Question

A plane passing through the origin and not parallel to any coordinate plane has an equation of the form $$Ax+By+Cz=0$$ and intersects the spherical surface $$x^{2}+y^{2}+z^{2}=R^{2}$$ in a great circle. Find the highest point on this great circle: that is, find the coordinates of the point with the largest $$z$$-coordinate.

Answer

**step1 Understand the Geometric Setup**

The problem describes a sphere centered at the origin, represented by the equation $$x^2+y^2+z^2=R^2$$. It also describes a plane passing through the origin, given by the equation $$Ax+By+Cz=0$$. The intersection of this plane and the sphere forms a great circle. We are looking for the point on this great circle that has the largest $$z$$-coordinate, which is the "highest point". The problem states the plane is not parallel to any coordinate plane, which means that A, B, and C are all non-zero.

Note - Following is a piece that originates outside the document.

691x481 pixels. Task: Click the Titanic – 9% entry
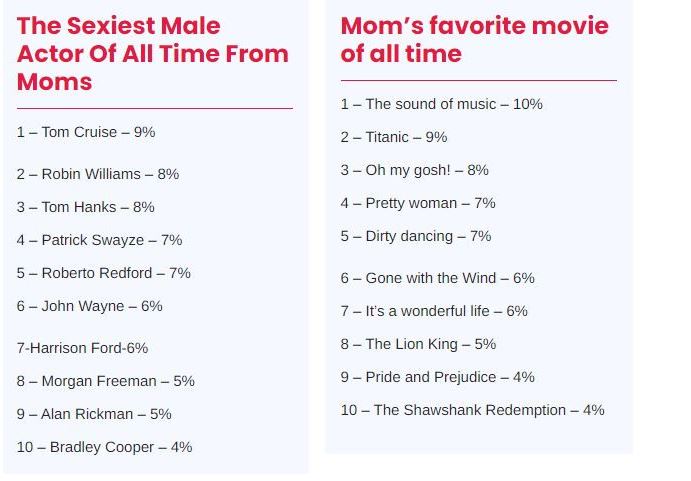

**step2 Determine the Condition for the Highest Point**

For a point to be the highest on the great circle, its tangent vector must be horizontal (meaning its $$z$$-component is zero). Let $$P_H=(x_H, y_H, z_H)$$ be this highest point, and let $$\vec{t}=(t_x, t_y, t_z)$$ be a tangent vector to the great circle at $$P_H$$.

Since $$P_H$$ is the highest point, the tangent vector $$\vec{t}$$ must be horizontal. This means its $$z$$-component is zero:

$$t_z = 0$$

So, the tangent vector is of the form $$\vec{t}=(t_x, t_y, 0)$$.

The tangent vector $$\vec{t}$$ lies in the plane $$Ax+By+Cz=0$$. This means $$\vec{t}$$ must be perpendicular to the normal vector of the plane, which is $$\vec{n}=(A, B, C)$$. The dot product of perpendicular vectors is zero:

$$\vec{t} \cdot \vec{n} = A t_x + B t_y + C t_z = 0$$

Substituting $$t_z=0$$ into this equation gives:

$$A t_x + B t_y = 0$$

A simple non-zero vector $$(t_x, t_y)$$ that satisfies this equation is $$(t_x, t_y) = (B, -A)$$. Therefore, a valid horizontal tangent vector at the highest point is $$\vec{t}=(B, -A, 0)$$.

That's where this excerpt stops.